# John Deere JE75 Lawnmower troubleshooting



## kolbasz (Jun 7, 2017)

I have a John Deere JE75 walk behind mower. I have been the proud owner for about 10 years and before that, I do not know.

The mower is a work horse, it starts it cuts and best of all it does not give me lots of trouble. The biggest repair to date has been a blade brake clutch that I manage to do myself, costing 120$. Beyond this, it has been the basics, oil and gas. The machine just works.

So what am I troubleshooting? Recently I started noticing that the mower hesitates as it hits grass. It is not bad, but it is obvious. After the hesitation, the mower recovers and keeps on mowing without issue. It seems super minor, but still something I want to diagnose and fix.

It is literally like a second hesitation. 
- cut 100 feet (any distance really)
- turn
- start the next pass, it is right here that there is a breif hesitation, call it a sputter and then immediately back to full power.

It does this every turn, it is supper strange. The mower still cuts perfect, but the stutter/hesitation is something that is not ideal/perfect.

(SUPPLIED INFORMATION)
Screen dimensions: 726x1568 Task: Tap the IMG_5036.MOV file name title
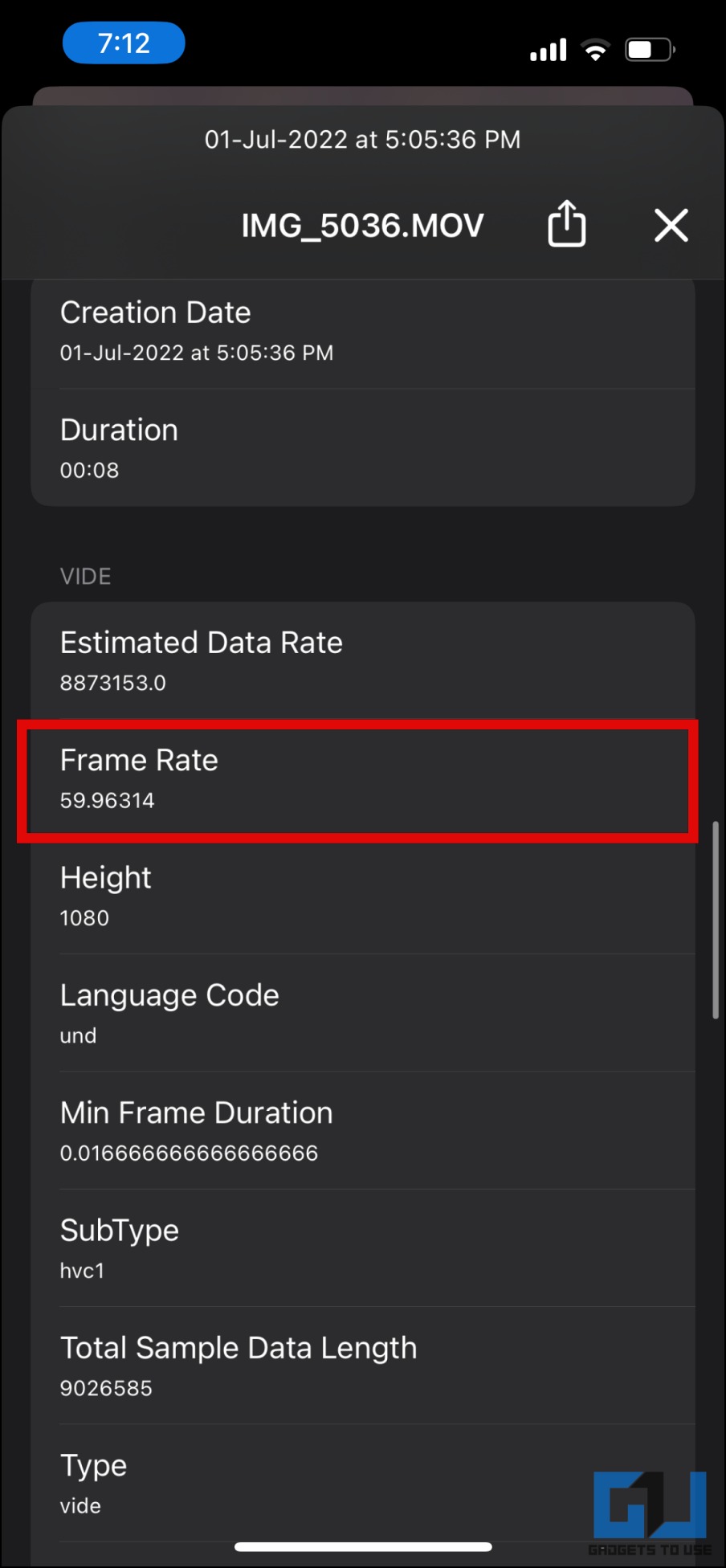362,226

(TASK INSTRUCTIONS)
In the mower troubleshooting thread, how much did the blade brake clutch repair cost?

(SOLUTION FOR THIS EXERCISE)
It cost 120 dollars.